KRIS KUKSI’S AMALGAMATION
By Elizabeth Patterson
Kris Kuksi’s works are so intricate; it’s hard to believe they are the creations of a modern artist and not an ancient sculptor. Even so, his work is heavily influenced by ancient art periods: The Rococo and the Baroque strongly color his pieces, with gilded creations that have a mighty, gothic element to them being his strong point. Amalgamation, a new solo exhibit in New York, highlights these works.
Kuksi grew up in Kansas, and with little to stimulate him outside of farm life, he turned to creating worlds in his imagination. He is perhaps best known for his assemblages, where he gathers objects (which range from the mechanical to old toys) sourced from all over the world to create his grand spectacles. They are then hand painted, usually in an aged bone color, to create monochromatic scenes worthy of ancient times.
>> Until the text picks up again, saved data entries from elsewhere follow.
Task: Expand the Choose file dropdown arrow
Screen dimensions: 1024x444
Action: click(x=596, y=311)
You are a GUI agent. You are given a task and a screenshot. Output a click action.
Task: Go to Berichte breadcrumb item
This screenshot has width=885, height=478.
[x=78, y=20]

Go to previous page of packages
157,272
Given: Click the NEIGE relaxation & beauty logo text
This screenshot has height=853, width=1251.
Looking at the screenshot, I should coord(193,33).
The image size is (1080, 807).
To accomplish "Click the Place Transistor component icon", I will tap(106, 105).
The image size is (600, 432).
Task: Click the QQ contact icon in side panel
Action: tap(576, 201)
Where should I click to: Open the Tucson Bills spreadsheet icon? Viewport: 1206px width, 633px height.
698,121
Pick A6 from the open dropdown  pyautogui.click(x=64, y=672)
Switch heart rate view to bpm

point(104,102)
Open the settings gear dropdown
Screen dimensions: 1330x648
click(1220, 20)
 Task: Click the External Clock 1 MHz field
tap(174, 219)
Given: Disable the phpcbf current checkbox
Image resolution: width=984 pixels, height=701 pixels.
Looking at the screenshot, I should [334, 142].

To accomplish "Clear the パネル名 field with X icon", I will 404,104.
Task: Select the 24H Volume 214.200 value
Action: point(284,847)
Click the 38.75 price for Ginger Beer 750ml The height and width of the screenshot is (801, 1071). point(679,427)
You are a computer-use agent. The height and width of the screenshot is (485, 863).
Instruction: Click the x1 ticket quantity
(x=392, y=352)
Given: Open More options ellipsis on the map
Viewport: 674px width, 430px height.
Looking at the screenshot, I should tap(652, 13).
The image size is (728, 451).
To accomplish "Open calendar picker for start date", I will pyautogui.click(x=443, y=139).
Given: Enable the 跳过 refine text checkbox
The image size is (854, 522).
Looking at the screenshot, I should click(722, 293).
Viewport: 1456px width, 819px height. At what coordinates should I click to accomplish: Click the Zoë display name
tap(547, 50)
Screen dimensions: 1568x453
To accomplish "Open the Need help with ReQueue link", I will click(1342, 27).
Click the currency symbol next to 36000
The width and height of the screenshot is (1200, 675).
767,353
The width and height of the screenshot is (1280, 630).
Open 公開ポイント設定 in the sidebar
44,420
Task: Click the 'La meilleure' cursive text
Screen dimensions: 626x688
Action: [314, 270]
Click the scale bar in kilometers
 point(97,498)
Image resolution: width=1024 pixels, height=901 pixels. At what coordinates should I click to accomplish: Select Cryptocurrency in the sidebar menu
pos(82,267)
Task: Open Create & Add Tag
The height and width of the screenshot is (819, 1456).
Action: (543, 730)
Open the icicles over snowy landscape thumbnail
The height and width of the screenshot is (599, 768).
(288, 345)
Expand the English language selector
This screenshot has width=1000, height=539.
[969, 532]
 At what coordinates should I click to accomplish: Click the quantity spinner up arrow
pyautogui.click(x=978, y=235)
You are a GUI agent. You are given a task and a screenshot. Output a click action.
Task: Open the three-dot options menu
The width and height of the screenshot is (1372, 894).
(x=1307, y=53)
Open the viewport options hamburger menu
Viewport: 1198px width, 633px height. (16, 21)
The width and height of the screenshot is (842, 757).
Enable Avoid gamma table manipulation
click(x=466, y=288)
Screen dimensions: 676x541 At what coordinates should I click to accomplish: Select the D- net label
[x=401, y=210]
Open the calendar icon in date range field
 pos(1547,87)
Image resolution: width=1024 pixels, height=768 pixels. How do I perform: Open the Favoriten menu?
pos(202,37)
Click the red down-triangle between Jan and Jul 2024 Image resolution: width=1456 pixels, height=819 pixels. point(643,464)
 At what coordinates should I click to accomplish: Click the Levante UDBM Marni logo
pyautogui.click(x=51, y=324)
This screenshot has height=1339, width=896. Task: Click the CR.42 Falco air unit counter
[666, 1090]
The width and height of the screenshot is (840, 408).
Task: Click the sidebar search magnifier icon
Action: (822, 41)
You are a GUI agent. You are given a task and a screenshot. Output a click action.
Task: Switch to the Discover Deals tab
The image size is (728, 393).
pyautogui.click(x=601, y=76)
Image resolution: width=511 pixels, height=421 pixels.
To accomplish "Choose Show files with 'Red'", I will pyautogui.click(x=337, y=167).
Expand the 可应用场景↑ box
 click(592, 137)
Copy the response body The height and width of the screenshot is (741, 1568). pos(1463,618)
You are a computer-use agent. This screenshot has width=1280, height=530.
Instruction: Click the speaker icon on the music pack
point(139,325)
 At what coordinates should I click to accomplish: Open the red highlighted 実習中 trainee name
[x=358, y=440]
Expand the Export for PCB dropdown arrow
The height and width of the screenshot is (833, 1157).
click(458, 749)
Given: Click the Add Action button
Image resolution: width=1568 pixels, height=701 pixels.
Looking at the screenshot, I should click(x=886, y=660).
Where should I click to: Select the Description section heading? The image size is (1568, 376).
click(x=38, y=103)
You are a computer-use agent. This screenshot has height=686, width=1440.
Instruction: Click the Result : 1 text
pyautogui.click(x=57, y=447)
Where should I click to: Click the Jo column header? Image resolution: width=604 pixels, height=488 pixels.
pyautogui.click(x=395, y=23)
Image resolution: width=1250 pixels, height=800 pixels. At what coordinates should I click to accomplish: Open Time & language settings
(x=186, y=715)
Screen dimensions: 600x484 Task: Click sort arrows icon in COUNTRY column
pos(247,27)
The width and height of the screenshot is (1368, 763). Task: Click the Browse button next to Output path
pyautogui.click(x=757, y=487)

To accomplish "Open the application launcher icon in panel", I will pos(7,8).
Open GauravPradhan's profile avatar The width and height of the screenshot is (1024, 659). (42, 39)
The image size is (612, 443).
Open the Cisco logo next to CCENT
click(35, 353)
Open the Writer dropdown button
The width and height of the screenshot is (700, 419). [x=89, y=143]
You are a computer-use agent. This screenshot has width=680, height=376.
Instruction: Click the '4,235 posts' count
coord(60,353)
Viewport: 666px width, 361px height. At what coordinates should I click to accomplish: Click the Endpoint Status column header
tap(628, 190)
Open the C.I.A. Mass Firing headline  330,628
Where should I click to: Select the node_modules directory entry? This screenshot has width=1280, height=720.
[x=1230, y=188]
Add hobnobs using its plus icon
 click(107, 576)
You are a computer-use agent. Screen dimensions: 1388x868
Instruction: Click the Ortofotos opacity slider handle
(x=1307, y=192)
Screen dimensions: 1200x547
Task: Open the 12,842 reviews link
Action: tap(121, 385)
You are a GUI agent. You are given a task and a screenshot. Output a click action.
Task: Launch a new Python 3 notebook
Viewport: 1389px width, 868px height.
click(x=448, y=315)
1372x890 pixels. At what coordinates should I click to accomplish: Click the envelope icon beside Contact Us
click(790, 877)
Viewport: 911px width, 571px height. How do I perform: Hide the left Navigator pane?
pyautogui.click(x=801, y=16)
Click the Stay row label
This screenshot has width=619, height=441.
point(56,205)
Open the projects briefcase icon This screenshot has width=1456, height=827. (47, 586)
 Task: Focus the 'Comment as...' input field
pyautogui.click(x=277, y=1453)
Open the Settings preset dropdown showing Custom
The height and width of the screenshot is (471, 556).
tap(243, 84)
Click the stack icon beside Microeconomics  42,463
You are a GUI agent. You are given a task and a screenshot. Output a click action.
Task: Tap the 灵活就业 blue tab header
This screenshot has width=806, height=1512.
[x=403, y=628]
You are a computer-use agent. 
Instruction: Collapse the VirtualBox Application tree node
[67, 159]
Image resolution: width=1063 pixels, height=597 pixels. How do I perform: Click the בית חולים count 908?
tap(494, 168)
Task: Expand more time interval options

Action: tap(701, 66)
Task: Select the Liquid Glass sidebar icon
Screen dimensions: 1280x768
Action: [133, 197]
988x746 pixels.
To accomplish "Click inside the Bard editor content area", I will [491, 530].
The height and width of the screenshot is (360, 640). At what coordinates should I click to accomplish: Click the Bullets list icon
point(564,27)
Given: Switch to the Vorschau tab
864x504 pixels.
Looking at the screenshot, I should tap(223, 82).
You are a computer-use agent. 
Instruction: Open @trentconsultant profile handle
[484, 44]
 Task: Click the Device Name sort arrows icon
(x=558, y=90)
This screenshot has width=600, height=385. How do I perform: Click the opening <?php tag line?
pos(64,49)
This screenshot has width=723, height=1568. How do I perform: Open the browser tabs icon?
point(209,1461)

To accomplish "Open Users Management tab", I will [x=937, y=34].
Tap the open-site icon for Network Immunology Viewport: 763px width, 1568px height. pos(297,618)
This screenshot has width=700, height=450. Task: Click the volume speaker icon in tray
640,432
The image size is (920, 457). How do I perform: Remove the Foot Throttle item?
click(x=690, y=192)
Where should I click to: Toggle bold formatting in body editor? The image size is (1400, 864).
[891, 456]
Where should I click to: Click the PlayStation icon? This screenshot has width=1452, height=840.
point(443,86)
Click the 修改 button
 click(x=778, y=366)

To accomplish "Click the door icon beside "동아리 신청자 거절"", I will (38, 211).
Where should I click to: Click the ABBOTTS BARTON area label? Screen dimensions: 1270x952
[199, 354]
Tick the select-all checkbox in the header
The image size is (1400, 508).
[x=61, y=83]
And his scenes are incredible. Kuksi is fascinated by stories of downfall, often incorporating this theme into his work. Though his pieces are classical in their appearance (featuring subjects reminiscent of Greek and Roman sculpture rather than modern day humans), they are meant to represent the cyclical decay of human society. Beyond their thematic content, they are also incredibly, almost impossibly, detailed. The mixed media of his material choice combine to create scenes that boggle the mind with their complexity. Close examination reveals the unexpected – a mythological centerpiece, reminiscent of a deity, is situated next to items like mechanical spokes, modern building facades, and even a tiny astronaut. All of his works carry a slightly macabre atmosphere to them, something you can’t quite place your finger on.
Kuksi has stated that his works are never planned in advance – he builds them organically, literally balancing them out due to their usually being center heavy. The story reveals itself as he works, resulting in haunting, out-of-this-world creations. You can see the incredible masterpieces of Kris Kuksi for yourself at Joshua Liner Gallery until November 14, 2015.